La gente obedeció y dio media vuelta en silencio.Varios soldados se acercaron a los caballos y se hicieron cargo de los animales. Bernat acompañó a sus nuevos invitados hasta la mesa a la que habían estado sentados Pere y él. Tanto sus escudillas como sus vasos habían desaparecido.
El señor de Bellera y sus dos acompañantes tomaron asiento. Bernat se retiró unos pasos mientras éstos empezaban a charlar. Las mujeres acudieron prestas con jarras de vino, vasos, hogazas de pan, escudillas con gallina, platos de cerdo salado y el cordero recién hecho. Bernat buscó con la mirada a Francesca, pero no la encontró. No estaba entre las mujeres. Su mirada se cruzó con la de su suegro, que ya estaba junto a los demás invitados, y éste señaló con el mentón en dirección a las mujeres. Con un gesto casi imperceptible Pere Esteve sacudió la cabeza y se dio media vuelta.
– ¡Continuad con vuestra fiesta! -gritó Llorenç de Bellera con una pierna de cordero en la mano-. ¡Vamos, venga, adelante!
En silencio, los invitados empezaron a dirigirse hacia las brasas donde se habían asado los corderos.
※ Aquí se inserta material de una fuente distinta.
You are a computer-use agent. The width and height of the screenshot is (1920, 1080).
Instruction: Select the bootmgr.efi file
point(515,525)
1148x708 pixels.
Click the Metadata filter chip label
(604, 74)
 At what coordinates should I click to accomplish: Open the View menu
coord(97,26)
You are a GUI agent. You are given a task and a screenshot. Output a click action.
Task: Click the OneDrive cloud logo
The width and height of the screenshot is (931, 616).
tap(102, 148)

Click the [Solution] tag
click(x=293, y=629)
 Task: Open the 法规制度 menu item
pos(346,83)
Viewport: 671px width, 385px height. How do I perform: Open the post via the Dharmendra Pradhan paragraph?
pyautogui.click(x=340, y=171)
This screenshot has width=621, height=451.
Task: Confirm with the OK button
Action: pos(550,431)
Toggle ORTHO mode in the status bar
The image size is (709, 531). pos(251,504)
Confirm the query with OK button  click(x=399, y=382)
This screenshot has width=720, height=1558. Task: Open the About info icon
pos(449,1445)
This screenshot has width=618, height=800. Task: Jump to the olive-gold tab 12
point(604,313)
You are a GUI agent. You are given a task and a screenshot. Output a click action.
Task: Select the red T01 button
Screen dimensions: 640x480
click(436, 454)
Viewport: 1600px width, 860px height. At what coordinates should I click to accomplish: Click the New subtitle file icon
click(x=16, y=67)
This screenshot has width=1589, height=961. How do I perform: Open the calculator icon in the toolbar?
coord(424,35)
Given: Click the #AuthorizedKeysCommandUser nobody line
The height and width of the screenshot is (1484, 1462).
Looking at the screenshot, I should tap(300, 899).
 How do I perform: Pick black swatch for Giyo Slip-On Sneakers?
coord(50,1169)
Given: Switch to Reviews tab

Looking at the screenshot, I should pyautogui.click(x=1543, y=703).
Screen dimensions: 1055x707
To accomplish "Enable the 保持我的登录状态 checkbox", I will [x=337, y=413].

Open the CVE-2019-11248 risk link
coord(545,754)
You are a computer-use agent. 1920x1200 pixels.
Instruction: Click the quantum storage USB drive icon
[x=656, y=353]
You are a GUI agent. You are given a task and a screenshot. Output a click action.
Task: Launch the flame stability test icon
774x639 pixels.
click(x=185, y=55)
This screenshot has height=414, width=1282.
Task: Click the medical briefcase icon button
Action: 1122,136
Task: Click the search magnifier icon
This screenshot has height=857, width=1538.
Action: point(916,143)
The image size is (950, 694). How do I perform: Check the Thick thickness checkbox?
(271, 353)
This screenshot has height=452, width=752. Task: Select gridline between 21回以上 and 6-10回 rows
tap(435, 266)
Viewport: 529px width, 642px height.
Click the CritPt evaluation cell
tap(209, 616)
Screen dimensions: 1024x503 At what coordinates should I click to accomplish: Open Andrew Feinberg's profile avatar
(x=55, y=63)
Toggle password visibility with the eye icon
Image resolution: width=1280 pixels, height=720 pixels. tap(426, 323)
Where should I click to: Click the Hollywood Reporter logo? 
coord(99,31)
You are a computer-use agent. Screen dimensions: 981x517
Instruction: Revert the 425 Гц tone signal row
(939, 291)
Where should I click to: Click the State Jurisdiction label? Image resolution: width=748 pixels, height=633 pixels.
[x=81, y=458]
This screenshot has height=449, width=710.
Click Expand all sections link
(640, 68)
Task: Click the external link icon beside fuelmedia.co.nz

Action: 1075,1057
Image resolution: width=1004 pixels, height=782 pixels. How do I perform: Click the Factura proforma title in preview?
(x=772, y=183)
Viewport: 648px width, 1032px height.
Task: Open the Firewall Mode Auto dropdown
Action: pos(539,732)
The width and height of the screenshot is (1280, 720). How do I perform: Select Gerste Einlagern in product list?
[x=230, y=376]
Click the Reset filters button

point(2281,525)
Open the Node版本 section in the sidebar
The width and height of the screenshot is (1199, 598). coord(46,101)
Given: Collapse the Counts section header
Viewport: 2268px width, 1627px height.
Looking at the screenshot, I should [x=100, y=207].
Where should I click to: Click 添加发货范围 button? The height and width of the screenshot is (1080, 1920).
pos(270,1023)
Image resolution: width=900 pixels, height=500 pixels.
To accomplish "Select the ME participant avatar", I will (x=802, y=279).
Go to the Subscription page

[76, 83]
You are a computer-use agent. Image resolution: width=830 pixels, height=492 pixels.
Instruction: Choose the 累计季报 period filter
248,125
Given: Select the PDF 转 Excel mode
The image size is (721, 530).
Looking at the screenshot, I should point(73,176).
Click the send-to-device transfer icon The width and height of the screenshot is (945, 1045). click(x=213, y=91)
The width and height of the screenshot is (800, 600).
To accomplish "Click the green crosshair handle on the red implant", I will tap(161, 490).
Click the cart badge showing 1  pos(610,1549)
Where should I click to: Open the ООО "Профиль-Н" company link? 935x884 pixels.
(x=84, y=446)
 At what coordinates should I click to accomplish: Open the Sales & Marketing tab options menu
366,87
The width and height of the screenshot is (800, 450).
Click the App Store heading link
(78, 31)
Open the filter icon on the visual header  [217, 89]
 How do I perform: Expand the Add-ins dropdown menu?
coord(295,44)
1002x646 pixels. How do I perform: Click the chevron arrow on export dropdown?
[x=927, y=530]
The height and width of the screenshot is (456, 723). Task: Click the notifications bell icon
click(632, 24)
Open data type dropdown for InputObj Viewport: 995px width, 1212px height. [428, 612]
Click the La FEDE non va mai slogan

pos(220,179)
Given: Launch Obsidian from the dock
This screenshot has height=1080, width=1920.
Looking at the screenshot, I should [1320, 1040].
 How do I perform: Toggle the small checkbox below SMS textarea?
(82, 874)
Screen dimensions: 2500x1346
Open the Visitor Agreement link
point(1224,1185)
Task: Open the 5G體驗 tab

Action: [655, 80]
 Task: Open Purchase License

Sólo un grupo permaneció quieto, a salvo de las miradas del señor y sus amigos: Pere Esteve, sus hijos y algunos invitados más. Bernat vislumbró el blanco de la camisa de lino entre ellos y se acercó. -Vete de aquí, estúpido -ladró su suegro. Antes de que pudiera decir nada, la madre de Francesca le puso un plato de cordero en las manos y le susurró: -Atiende al señor y no te acerques a mi hija. Los payeses empezaron a dar cuenta del cordero, en silencio, mirando de reojo hacia la mesa. En la explanada sólo se oían las carcajadas y los gritos del señor de Navarcles y sus dos amigos. Los soldados descansaban apartados de la fiesta.